An economist wants to find a $$90 \%$$ confidence interval for the mean sale price of houses in a state. How large a sample should she select so that the estimate is within $$\$ 3500$$ of the population mean? Assume that the standard deviation for the sale prices of all houses in this state is $$\$ 31,500$$.

Answer

**step1 Identify the Given Values**

First, we need to list the values provided in the problem statement. These values are essential for determining the required sample size.

Confidence Level = 90\%

Margin of Error (E) = $$ \$ 3500 $$

Population Standard Deviation ($$\sigma$$) = $$ \$ 31500 $$

**step2 Determine the Z-score for the Given Confidence Level**

For a $$90 \%$$ confidence interval, we need to find the critical z-score. This z-score is a standard value used in statistics that corresponds to the desired level of confidence. For a $$90 \%$$ confidence interval, the area in the tails outside the confidence interval is $$10 \%$$ ($$100 \% - 90 \%$$). Since this $$10 \%$$ is split equally into two tails, there is $$5 \%$$ in each tail ($$10 \% \div 2$$). The z-score that corresponds to a cumulative probability of $$0.95$$ (which is $$1 - 0.05$$) or $$0.05$$ is approximately $$1.645$$.

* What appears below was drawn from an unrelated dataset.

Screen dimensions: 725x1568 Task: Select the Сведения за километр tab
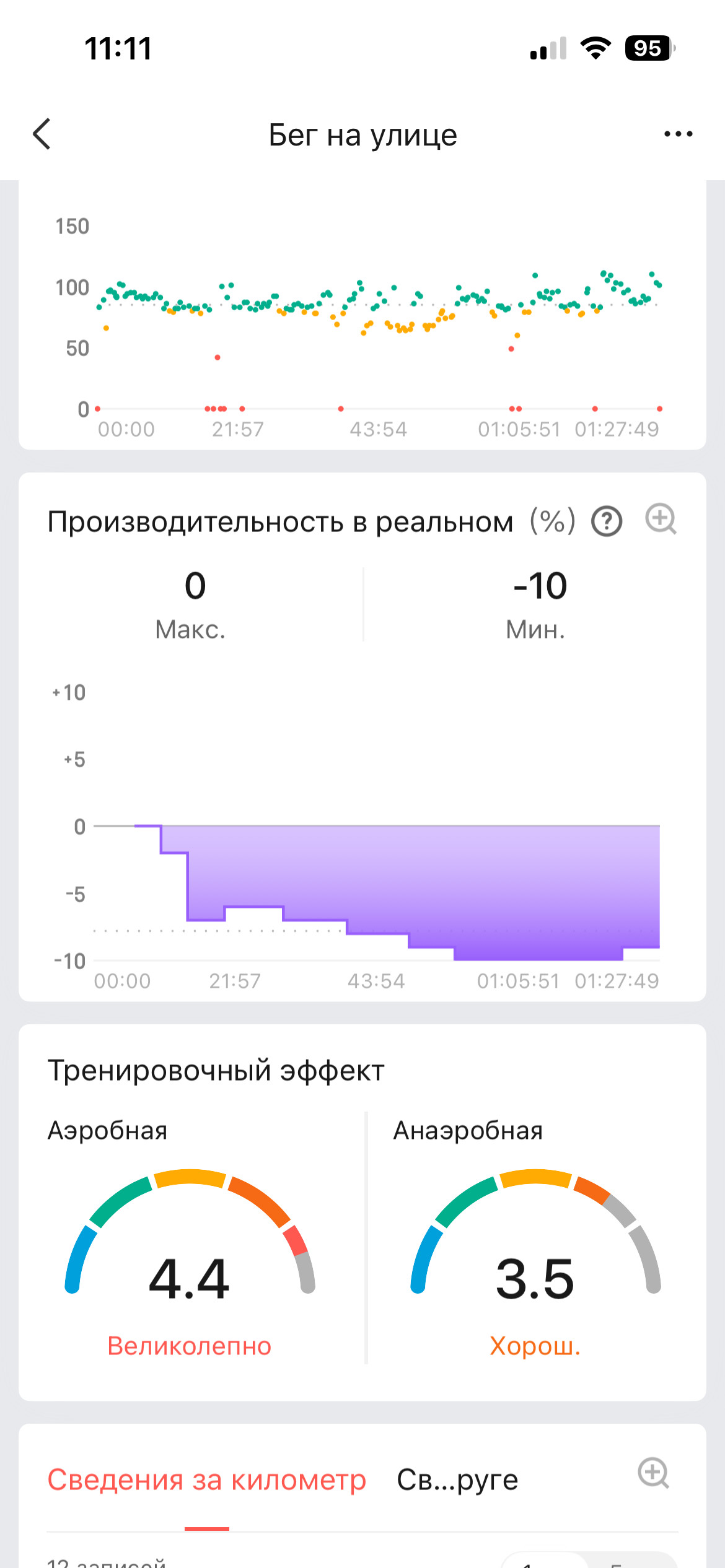207,1480
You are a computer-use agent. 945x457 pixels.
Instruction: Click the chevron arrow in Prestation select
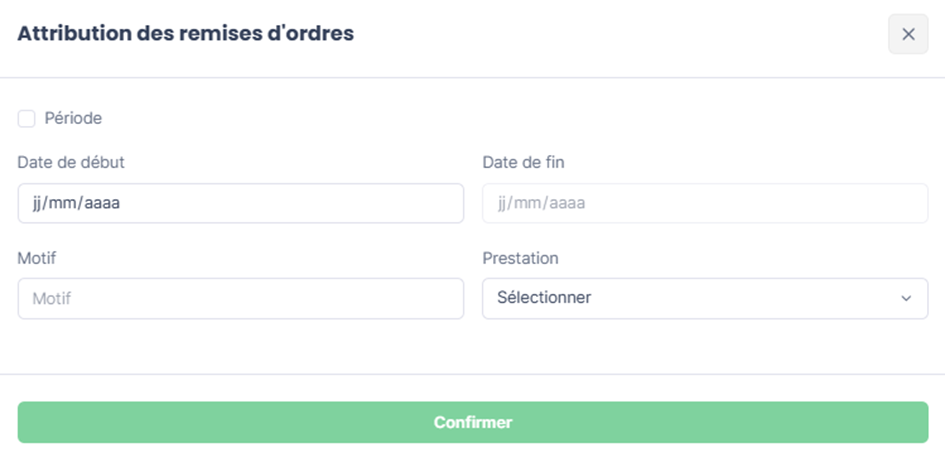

Z-score (z) for 90% Confidence Level = 1.645

**step3 Apply the Formula for Sample Size**

To determine the sample size (n) required to estimate a population mean within a certain margin of error, we use a specific statistical formula. This formula relates the z-score, the population standard deviation, and the desired margin of error.

$$ n = \left( \frac{z \times \sigma}{E} \right)^2 $$

Here, n is the sample size, z is the z-score, $$\sigma$$ is the population standard deviation, and E is the margin of error.

**step4 Calculate the Sample Size**

Now, we substitute the identified values into the formula to compute the sample size. We will perform the multiplication, division, and then squaring operations.

$$ n = \left( \frac{1.645 \times 31500}{3500} \right)^2 $$

$$ n = \left( \frac{51817.5}{3500} \right)^2 $$

$$ n = (14.805)^2 $$

$$ n \approx 219.19 $$

**step5 Round Up to the Nearest Whole Number**

Since the sample size must be a whole number of houses, we always round up to the next whole number to ensure that the desired margin of error is met or exceeded. Even if the decimal part is small, rounding up is necessary for sample size calculations.

$$ n = 220 $$